Creation or coincidence?

Asking questions is essential, because this is how you think about faith. By asking questions you can penetrate deeper into the truth of the faith and gain greater insight into the meaning of God’s love for you.

The core of the Christian faith can only be understood by reflecting on God’s love for every human being. We can know him partially through what he shows us about himself (this is called revelation). Nevertheless, some questions will remain unanswered because no single answer can ever fully define God. God is always greater!

Your questions reveal that you think about God. Thus you can understand the logic of faith with your head, and experience God in your heart.
The Wisdom of the Church

Why does man have a desire for God?

God himself, in creating man in his own image, has written upon his heart the desire to see him. Even if this desire is often ignored, God never ceases to draw man to himself because only in God will he find and live the fullness of truth and happiness for which he never stops searching. By nature and by vocation, therefore, man is a religious being, capable of entering into communion with God. This intimate and vital bond with God confers on man his fundamental dignity. [CCCC 2]

Why do we seek God?

God has placed in our hearts a longing to seek and find him. St. Augustine says, “You have made us for yourself, and our heart is restless until it rests in you.” We call this longing for God religion. 

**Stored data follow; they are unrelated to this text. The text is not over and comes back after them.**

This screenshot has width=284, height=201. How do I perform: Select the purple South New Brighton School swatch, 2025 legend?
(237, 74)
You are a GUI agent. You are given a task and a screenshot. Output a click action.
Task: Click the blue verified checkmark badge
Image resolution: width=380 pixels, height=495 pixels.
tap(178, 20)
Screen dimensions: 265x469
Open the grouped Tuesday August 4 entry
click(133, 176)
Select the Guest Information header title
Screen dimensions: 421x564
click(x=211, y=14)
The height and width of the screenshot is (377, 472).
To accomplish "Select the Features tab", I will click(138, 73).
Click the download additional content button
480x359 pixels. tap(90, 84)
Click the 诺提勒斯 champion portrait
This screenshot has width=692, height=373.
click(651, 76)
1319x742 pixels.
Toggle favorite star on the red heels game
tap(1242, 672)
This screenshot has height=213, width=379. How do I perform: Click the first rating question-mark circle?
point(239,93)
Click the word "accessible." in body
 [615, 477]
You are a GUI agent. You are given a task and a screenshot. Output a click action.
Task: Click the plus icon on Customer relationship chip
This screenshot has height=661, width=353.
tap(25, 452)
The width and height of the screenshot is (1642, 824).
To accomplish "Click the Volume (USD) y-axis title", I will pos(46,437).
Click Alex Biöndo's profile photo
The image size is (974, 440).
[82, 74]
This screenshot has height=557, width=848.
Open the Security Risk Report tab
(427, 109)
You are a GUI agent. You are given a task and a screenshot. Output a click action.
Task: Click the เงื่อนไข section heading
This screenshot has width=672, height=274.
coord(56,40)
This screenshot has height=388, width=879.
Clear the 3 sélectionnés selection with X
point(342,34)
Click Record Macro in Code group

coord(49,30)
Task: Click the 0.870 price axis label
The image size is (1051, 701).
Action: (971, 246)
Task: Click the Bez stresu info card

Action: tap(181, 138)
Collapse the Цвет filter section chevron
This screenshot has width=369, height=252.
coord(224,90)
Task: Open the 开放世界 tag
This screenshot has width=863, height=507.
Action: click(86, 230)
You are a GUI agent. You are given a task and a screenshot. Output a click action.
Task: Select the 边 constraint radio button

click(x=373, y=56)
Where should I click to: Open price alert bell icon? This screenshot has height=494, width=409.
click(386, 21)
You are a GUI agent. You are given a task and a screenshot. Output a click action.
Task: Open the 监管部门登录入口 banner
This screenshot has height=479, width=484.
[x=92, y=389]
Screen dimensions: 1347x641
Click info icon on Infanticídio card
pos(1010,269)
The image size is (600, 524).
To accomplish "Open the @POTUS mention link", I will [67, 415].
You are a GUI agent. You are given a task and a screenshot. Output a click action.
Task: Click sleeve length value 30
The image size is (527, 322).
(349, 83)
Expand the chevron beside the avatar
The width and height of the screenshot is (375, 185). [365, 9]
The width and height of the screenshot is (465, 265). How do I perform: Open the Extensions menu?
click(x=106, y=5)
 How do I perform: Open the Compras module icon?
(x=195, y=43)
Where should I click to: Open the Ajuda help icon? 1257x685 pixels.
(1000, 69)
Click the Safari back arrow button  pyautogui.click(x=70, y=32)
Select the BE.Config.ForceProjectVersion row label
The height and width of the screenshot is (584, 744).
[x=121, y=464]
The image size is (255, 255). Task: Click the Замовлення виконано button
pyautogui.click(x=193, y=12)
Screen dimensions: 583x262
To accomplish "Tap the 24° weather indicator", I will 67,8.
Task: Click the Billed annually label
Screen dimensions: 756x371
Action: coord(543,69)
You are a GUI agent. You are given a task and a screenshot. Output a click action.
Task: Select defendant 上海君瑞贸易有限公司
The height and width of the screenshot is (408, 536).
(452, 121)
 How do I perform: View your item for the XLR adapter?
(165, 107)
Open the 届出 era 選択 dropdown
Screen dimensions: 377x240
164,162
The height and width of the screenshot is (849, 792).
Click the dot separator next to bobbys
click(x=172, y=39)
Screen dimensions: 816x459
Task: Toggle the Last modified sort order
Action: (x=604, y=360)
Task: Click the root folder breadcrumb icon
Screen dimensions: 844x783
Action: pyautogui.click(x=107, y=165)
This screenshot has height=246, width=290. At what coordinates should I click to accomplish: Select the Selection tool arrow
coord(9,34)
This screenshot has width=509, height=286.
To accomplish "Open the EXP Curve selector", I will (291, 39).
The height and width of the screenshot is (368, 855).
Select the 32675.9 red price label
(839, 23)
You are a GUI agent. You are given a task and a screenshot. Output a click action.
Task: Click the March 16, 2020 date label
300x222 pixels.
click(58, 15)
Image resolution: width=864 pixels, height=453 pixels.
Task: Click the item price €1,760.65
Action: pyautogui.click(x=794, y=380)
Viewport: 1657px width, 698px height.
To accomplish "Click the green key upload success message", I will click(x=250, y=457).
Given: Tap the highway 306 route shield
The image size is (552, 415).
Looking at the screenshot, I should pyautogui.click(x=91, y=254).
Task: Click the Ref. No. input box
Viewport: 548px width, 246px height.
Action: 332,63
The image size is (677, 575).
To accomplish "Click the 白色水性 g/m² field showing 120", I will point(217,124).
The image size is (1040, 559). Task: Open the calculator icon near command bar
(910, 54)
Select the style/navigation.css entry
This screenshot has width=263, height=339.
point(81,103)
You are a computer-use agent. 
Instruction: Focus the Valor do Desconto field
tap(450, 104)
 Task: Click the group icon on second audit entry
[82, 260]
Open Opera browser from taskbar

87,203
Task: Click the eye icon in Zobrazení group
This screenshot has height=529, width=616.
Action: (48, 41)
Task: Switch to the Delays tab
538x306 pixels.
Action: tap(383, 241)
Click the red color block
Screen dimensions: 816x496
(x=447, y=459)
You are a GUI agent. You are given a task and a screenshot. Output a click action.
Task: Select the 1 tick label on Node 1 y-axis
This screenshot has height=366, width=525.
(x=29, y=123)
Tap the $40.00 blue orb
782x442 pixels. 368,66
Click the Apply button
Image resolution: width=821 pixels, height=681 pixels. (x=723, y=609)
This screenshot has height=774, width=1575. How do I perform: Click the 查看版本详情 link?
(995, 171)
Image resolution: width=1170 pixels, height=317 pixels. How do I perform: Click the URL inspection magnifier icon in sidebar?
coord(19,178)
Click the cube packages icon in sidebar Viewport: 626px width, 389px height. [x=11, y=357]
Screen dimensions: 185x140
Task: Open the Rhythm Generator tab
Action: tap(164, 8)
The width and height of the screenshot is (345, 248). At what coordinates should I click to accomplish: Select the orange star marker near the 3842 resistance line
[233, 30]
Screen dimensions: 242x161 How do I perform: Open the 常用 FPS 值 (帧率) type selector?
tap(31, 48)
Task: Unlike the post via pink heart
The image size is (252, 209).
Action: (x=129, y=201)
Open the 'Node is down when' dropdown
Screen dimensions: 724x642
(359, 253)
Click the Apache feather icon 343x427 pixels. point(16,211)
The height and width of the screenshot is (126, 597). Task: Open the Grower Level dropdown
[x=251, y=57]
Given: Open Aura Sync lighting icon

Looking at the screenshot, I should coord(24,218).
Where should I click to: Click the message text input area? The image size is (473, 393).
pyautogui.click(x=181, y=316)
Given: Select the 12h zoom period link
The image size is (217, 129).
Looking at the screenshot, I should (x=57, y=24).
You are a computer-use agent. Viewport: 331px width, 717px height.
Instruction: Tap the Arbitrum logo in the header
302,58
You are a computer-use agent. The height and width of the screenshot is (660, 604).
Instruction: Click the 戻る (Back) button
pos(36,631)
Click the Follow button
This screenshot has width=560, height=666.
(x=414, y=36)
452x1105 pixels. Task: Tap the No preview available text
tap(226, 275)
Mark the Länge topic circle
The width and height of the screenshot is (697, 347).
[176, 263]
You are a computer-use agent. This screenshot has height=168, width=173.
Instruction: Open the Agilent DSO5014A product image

It is natural for man to seek God. All of our striving for truth and happiness is ultimately a search for the one who supports us absolutely, satisfies us absolutely, and employs us absolutely in his service. A person is not completely himself until he has found God. “Anyone who seeks truth seeks God, whether or not he realizes it” (St. Edith Stein). [Youcat 3]

This is what the Church Fathers say

In the Christian system it will be found that there is, not to speak at all arrogantly, at least as much of investigation into articles of belief, and of explanation of dark sayings, occurring in the prophetical writings, and of the parables in the Gospels, and of countless other things, which either were narrated or enacted with a symbolic signification. [Origen, Against Celsus, Bk. 1, Chap. 9 (MG 11, 672)]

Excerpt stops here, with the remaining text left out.